» **Objective**: Pull out the lines of the listing below word for word, from its first line up to and including the line that contains "tap(726, 76)".

━━━━━ Entries shown ━━━━━

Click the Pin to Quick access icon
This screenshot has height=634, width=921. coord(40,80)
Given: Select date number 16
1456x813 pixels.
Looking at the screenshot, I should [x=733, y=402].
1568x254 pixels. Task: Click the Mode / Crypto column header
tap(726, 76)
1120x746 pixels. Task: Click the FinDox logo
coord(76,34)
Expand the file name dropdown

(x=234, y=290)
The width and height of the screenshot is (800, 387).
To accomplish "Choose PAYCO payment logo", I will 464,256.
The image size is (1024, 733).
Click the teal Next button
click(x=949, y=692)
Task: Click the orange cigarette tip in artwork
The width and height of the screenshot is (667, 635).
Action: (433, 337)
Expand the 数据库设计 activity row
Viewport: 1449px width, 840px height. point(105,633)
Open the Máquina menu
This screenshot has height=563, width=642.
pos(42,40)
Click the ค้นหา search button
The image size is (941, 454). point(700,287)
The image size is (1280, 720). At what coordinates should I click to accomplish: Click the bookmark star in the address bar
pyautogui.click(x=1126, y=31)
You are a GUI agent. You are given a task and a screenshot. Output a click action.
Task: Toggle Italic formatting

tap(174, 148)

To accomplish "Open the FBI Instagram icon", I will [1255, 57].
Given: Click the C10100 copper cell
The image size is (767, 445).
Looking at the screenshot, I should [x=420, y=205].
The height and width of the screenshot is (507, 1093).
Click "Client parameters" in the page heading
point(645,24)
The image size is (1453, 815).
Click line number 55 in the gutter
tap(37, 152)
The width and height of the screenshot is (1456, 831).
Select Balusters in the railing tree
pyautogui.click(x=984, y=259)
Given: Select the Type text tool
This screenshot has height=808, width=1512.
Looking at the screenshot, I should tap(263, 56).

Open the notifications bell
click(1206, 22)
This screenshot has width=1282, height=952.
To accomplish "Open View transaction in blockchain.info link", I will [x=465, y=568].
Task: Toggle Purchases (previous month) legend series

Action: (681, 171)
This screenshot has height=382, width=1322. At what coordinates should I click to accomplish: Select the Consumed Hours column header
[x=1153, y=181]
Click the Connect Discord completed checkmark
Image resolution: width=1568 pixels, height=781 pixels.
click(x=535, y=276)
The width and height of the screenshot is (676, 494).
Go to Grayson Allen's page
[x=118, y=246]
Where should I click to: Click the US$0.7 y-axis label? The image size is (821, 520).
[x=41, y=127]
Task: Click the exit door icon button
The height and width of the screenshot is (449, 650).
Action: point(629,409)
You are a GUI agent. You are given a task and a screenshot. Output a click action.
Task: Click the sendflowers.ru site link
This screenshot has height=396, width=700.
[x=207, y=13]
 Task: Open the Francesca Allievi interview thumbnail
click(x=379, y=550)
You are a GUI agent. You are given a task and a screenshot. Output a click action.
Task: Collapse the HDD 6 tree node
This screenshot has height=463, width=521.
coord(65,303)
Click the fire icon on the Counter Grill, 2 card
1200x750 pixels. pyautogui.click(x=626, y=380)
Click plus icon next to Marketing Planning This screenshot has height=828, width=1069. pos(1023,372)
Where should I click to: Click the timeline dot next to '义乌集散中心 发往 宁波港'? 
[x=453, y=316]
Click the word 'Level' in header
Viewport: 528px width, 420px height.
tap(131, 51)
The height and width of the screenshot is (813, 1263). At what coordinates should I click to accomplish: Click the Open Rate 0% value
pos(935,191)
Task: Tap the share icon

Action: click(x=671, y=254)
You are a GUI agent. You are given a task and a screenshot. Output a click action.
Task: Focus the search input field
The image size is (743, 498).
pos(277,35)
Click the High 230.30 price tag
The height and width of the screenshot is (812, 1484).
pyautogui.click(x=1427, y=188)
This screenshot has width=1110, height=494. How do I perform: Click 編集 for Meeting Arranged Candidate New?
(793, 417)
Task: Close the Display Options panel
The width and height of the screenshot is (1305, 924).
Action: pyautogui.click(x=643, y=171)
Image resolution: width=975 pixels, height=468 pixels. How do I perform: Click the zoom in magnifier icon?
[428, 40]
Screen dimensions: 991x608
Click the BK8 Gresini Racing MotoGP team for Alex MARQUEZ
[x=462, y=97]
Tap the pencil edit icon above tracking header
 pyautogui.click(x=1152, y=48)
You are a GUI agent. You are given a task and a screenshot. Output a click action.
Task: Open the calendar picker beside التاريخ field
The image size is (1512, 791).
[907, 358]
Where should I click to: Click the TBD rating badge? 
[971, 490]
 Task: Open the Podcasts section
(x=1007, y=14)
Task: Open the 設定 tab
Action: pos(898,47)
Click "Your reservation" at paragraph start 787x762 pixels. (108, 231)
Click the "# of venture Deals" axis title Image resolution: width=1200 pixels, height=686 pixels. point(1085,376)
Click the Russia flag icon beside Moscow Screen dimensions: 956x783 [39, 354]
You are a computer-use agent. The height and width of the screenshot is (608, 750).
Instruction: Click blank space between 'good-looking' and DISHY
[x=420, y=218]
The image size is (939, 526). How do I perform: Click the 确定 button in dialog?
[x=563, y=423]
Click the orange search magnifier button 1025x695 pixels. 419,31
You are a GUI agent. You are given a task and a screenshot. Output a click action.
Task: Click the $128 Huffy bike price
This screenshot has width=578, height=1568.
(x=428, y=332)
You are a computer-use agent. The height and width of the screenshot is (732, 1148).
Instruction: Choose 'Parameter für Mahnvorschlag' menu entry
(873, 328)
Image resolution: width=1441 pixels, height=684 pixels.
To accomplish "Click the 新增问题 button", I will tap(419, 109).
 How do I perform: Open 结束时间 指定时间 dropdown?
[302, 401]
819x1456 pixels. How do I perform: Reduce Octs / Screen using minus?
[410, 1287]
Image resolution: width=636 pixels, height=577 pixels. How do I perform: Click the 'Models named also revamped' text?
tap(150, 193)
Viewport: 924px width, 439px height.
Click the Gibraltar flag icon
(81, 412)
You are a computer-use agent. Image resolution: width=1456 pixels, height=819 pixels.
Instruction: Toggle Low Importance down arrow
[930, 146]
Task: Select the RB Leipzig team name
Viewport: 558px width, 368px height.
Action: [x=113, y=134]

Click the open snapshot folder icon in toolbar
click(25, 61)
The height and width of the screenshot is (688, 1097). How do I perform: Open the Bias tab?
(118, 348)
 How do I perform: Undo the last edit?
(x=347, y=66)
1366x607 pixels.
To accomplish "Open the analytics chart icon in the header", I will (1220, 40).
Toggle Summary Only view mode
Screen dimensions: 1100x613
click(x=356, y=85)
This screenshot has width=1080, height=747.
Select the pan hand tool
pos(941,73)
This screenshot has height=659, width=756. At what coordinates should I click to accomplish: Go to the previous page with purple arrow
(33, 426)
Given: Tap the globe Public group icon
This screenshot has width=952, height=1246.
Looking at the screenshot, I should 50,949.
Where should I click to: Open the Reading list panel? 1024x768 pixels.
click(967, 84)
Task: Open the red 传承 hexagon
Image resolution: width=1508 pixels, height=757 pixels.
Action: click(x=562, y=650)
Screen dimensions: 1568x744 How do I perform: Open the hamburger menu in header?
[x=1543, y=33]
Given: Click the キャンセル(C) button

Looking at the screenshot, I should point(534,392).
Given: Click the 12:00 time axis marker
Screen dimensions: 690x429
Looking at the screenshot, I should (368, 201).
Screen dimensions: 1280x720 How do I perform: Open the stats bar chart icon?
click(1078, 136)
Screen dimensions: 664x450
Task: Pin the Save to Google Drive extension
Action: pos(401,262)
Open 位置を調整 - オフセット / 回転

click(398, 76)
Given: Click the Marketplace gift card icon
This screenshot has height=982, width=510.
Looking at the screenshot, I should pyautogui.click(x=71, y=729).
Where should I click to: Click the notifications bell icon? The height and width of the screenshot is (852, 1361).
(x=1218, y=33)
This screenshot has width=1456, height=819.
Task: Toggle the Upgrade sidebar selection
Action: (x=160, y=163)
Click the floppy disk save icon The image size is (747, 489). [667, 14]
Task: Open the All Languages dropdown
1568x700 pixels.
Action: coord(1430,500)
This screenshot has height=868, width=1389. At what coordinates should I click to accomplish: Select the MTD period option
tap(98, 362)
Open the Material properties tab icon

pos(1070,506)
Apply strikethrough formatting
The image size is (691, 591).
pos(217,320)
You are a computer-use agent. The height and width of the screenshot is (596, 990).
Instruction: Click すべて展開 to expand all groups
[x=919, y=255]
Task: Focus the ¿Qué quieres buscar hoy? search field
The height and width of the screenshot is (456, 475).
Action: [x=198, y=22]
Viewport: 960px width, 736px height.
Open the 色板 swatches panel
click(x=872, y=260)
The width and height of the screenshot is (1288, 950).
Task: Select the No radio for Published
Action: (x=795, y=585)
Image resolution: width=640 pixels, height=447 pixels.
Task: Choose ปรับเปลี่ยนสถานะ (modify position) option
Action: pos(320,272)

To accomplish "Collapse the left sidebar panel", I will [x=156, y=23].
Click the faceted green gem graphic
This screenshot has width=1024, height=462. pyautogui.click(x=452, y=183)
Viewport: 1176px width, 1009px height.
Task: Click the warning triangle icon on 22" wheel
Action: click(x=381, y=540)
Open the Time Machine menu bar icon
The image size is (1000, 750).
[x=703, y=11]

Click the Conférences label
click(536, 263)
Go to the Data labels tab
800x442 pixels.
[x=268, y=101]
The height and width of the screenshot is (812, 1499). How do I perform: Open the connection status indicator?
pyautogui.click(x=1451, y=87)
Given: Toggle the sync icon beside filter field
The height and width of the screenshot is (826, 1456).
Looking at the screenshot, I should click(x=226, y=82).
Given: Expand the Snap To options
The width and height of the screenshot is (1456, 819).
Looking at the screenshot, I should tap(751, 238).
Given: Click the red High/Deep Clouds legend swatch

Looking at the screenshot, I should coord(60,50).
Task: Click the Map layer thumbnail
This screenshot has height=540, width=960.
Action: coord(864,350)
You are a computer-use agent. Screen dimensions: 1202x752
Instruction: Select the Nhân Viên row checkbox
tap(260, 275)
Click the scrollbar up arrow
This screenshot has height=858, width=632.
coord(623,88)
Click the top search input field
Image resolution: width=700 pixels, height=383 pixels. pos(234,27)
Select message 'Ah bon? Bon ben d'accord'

━━━━━

» **The output**:
Click the Pin to Quick access icon
This screenshot has height=634, width=921. coord(40,80)
Given: Select date number 16
1456x813 pixels.
Looking at the screenshot, I should [x=733, y=402].
1568x254 pixels. Task: Click the Mode / Crypto column header
tap(726, 76)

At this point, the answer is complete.